Prior to the operative intervention, before deciding to use a radial forearm flap, an Allen test was performed to ensure that retrograde flow through the ulnar artery would maintain blood flow to the hand.
The patient was then taken to the operating theater. The surgery was performed under general anesthesia. The arm was exsanguinated and a tourniquet was raised to 250 mm Hg.
At first, the patient was treated with a subtotal palmar and digital scar contracture release on the left hand. The neurovascular bundles were identified and protected. Tenolysis of the flexor pollicis longus tendon was then performed.
At the conclusion of the procedures, complete correction was obtained at both the metacarpophalangeal and interphalangeal (IP) joints of the thumb. Contracture release in the first web space allowed a free abduction of the thumb.

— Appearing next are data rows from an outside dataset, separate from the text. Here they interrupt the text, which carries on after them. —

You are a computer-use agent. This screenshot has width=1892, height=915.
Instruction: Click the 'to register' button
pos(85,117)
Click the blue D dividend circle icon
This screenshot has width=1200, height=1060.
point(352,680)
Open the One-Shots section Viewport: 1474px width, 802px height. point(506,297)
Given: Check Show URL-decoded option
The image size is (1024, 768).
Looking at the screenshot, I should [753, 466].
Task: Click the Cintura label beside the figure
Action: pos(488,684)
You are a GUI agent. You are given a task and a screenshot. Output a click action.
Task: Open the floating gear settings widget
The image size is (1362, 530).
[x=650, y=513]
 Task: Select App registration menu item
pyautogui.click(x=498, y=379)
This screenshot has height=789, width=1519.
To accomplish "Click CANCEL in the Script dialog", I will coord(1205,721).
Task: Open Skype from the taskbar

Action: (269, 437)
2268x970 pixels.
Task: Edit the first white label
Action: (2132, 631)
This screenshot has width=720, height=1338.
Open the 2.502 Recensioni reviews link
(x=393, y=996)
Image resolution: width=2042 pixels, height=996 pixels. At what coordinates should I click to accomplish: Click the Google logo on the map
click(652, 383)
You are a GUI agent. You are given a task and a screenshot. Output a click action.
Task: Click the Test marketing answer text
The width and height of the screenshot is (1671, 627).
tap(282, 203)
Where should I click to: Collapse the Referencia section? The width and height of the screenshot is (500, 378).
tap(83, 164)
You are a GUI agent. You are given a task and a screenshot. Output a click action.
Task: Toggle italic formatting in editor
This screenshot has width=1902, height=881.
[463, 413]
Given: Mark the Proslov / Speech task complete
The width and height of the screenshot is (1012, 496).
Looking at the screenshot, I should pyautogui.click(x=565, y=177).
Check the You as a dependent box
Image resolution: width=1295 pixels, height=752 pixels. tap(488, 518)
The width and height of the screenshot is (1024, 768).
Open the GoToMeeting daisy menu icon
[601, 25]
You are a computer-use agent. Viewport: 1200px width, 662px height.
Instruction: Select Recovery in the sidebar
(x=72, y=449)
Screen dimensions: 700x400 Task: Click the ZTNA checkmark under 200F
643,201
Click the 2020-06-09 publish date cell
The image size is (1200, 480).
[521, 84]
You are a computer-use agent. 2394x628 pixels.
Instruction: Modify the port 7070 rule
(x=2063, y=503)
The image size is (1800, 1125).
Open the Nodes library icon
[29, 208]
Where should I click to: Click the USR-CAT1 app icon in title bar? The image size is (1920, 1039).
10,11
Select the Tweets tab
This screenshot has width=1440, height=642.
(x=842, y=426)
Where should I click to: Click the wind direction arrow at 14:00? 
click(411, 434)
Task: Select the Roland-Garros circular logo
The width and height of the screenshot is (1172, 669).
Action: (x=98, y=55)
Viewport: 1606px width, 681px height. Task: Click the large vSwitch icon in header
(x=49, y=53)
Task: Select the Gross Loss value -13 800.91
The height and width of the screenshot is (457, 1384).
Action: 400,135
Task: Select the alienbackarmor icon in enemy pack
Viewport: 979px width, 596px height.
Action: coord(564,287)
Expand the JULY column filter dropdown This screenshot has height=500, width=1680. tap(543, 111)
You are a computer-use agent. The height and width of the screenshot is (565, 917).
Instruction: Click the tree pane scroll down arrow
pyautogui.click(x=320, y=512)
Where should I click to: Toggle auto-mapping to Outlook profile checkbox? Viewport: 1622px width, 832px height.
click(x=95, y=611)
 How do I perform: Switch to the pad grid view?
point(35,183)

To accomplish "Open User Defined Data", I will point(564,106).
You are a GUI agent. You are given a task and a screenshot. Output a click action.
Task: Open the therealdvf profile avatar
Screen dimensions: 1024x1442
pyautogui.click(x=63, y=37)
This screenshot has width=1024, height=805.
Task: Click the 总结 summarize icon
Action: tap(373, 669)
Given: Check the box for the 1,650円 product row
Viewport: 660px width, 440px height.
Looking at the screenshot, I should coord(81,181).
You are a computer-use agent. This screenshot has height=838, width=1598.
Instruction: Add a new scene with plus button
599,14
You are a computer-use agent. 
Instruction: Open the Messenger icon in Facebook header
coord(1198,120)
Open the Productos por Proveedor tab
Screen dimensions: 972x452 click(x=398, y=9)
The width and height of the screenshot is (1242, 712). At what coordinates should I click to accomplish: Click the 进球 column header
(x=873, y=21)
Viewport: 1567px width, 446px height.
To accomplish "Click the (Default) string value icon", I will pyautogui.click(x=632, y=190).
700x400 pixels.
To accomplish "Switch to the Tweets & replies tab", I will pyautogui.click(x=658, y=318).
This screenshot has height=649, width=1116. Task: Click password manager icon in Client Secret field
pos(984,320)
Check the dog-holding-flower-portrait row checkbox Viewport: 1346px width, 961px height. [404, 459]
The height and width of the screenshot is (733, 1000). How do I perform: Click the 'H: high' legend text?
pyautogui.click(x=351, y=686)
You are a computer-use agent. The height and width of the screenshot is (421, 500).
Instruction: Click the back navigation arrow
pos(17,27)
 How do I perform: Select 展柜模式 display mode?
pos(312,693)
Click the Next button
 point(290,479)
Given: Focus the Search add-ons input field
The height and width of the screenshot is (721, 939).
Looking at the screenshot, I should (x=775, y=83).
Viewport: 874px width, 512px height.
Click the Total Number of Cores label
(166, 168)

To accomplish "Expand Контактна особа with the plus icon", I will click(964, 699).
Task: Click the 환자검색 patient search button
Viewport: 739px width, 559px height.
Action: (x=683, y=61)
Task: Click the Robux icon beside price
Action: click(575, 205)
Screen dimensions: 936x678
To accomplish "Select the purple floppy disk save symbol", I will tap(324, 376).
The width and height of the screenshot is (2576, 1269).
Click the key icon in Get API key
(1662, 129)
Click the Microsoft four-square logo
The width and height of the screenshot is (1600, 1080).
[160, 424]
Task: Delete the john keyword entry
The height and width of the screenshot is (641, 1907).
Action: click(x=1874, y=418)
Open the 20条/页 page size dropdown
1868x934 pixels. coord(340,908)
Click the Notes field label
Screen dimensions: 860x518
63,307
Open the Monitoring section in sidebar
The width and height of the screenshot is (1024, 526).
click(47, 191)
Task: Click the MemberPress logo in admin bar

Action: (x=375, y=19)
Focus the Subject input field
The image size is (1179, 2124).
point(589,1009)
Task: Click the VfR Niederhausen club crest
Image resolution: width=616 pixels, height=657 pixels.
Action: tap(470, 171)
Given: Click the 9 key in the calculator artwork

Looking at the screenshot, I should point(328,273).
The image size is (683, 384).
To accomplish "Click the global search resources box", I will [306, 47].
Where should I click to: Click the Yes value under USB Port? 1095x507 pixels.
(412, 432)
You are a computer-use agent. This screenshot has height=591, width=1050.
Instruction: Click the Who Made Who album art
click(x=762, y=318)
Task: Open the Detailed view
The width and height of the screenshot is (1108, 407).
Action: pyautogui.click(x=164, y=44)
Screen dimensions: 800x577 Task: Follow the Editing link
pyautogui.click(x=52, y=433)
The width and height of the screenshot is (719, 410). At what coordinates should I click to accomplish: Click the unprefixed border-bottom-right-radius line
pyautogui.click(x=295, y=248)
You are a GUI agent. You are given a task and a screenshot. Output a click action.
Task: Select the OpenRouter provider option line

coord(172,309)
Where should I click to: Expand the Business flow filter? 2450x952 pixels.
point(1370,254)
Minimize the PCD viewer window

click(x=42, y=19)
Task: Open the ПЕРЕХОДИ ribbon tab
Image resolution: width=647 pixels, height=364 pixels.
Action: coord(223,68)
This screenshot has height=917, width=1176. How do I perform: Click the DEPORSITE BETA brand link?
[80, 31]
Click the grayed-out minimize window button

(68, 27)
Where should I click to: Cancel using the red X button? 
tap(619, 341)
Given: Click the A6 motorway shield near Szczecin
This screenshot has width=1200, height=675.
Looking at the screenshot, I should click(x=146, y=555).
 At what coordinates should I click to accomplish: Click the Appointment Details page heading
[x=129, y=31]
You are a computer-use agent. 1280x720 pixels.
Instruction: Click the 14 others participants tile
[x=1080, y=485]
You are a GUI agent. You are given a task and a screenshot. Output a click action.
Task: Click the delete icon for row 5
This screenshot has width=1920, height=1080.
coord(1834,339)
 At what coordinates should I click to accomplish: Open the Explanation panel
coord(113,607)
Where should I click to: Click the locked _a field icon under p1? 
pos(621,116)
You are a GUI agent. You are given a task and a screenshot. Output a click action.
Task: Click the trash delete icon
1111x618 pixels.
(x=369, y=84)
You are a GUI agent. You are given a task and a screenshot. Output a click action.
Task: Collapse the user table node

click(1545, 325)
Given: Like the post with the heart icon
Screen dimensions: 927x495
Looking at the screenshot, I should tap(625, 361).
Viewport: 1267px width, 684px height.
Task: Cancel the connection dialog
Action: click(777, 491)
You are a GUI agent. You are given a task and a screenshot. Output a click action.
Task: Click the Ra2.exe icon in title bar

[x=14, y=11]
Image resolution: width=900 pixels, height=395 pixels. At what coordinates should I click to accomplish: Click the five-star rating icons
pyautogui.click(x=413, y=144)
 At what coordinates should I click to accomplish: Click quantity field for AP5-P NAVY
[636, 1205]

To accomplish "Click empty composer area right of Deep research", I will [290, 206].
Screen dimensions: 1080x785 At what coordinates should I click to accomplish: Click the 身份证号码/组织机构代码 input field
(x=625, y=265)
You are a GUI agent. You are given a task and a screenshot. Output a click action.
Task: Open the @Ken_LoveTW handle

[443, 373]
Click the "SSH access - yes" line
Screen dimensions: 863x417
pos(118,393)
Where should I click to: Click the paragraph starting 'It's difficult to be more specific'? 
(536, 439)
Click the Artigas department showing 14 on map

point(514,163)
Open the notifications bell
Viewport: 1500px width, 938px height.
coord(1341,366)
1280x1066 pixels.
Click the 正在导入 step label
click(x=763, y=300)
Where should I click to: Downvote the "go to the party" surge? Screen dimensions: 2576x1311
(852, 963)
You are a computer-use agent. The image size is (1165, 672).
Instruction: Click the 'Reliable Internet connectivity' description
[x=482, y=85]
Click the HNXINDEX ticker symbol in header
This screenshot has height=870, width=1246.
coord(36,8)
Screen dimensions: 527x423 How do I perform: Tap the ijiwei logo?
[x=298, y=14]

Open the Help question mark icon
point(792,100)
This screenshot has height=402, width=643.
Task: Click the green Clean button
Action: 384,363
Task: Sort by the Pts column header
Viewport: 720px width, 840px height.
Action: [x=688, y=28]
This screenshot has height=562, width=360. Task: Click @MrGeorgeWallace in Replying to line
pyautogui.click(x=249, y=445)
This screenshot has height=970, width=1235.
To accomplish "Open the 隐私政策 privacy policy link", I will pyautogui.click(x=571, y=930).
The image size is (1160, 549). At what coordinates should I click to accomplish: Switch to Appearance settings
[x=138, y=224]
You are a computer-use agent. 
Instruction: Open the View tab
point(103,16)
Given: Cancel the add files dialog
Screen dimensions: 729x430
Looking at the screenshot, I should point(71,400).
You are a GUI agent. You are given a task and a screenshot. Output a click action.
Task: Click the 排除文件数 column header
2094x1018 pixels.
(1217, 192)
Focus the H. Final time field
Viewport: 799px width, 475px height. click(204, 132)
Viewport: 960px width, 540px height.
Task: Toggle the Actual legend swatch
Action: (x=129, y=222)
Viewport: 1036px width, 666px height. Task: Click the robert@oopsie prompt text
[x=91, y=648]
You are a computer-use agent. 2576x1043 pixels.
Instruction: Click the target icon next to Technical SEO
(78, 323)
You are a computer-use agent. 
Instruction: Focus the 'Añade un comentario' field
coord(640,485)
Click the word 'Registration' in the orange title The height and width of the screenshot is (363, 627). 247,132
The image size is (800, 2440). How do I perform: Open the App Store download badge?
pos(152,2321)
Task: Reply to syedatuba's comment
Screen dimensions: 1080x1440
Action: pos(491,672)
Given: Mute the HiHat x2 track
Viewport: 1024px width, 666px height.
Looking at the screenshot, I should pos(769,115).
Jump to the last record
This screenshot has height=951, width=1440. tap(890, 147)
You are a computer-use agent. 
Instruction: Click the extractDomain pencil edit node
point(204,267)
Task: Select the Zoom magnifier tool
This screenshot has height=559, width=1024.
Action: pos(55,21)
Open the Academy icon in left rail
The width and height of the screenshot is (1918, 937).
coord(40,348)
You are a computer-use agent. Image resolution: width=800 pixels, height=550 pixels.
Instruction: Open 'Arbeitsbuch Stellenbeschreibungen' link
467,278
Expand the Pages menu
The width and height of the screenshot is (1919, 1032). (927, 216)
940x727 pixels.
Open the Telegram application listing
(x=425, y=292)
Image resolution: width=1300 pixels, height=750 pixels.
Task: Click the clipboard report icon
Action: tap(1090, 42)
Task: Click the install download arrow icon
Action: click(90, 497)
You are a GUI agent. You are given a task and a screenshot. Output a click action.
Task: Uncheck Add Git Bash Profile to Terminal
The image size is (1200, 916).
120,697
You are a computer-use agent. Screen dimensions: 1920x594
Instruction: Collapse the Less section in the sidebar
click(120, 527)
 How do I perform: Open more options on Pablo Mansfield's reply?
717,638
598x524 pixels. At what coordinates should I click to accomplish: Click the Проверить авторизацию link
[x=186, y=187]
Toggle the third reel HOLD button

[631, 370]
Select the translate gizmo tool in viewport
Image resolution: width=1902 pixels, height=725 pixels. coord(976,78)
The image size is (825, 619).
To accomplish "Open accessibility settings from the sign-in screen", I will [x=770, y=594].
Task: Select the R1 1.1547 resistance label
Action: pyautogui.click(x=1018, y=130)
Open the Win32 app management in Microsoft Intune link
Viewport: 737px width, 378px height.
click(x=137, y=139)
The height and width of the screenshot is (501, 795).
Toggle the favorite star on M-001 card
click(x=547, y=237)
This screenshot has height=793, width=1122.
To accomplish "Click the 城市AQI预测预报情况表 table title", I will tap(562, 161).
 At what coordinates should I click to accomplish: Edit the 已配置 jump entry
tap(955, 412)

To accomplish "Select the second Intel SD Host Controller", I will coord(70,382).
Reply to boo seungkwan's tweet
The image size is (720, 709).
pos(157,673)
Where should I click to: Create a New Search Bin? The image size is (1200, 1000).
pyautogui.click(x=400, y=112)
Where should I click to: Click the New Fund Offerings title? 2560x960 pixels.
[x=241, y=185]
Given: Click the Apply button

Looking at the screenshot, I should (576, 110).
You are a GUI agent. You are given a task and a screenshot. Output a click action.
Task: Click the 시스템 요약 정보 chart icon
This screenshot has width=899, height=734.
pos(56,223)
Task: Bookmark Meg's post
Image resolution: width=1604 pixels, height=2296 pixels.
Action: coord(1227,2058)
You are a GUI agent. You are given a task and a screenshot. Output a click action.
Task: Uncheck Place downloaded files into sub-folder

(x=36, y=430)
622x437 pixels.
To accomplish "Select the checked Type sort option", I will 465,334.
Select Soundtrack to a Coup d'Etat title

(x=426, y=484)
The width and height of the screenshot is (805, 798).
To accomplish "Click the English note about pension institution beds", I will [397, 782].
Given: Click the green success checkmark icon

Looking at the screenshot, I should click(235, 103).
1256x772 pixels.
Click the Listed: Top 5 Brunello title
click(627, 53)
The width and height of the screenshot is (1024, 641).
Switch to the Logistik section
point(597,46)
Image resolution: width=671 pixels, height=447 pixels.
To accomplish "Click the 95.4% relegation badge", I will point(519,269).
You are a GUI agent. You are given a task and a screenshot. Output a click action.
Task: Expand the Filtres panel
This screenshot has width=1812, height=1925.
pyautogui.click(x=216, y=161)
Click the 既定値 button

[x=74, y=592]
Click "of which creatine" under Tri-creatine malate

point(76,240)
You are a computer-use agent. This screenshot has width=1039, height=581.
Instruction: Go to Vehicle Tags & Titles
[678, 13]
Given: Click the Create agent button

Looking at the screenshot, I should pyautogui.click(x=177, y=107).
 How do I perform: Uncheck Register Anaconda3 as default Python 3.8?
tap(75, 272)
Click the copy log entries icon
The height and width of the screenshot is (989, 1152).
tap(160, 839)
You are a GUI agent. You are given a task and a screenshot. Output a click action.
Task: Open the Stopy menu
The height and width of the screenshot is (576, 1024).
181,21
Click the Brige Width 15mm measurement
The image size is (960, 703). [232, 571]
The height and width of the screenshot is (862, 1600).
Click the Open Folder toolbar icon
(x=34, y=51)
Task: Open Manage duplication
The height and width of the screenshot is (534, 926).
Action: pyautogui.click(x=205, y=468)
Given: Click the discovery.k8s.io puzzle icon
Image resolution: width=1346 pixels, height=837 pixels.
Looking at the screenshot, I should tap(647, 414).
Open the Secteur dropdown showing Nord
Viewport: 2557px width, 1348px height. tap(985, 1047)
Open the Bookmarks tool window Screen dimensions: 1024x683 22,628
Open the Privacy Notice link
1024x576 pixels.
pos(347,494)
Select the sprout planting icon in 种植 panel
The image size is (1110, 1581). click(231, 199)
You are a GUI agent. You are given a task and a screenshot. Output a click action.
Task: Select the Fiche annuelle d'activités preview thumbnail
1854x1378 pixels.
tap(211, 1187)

The new sculptured thumb was then stabilized by means of K-wire in a proper position to achieve a maximum surface for defect coverage.
The next step included further exploration and neurolysis of the digital nerves I to IV and of the median nerve. The painful neuroma of the digital nerve IV was identified and removed, followed by a nerve reconstruction by transplantation of a sensory nerve graft harvested from the left forearm (nerve cutaneous lateralis).
After scar contracture was completely released, soft-tissue defect on the left hand was repaired by incorporating the fasciocutaneous distally pedicled reverse radial forearm flap of the same size as the defect (3 × 8 cm). The flap included the radial artery and an accompanying vein (▶Fig. 32.2). As the tourniquet was deflated, excellent capillary refill in the skin paddle of the flap was noted immediately.
The flap was then placed and secured into position and the donor site was partially closed by undermining the soft tissue medially and laterally to allow tension-free approximation of the wound edges. The area on the donor site that was unable to be closed primarily required a split-thickness skin graft (harvested from the left thigh).
The surgery was completed by removal of the remaining distal phalanx of the left index finger, followed by stump coverage with an advancement flap and removal of the remaining explosive particles out of the left hand (▶Fig. 32.3).
1. An Allen test has to be performed prior to the surgical intervention to ensure adequate retrograde blood supply to the hand through the ulnar artery.
2. Scar contracture release allowed free range of motion of the thumb.
3. Soft-tissue defect coverage was done with the fasciocutaneous distally based reverse radial forearm flap.
4. Donor site closure partially requires a split-thickness skin graft harvested from the left thigh.
The surgical intervention and the patient’s postoperative inpatient stay were uneventful (▶Fig. 32.4).
A rehabilitation regime with a certified hand therapist, consisting of active, active-assisted, and passive range-of-motion exercises was initiated on the second day after surgery. After K-wire removal on the fourth day after surgery, the patient was given a more intense physical therapy, with increasing active, active-assisted, and passive range-of-motion exercises in the IP and base joint of the thumb, fingers, and wrist. To reduce postoperative edema in the flap, lymphatic treatment was initiated.
Wound healing during inpatient stay was uneventful. Daily dressing changes of the hand followed for the next 2 weeks after surgery. The dressing on the forearm donor site was left on for 1 week to promote healing of the skin graft.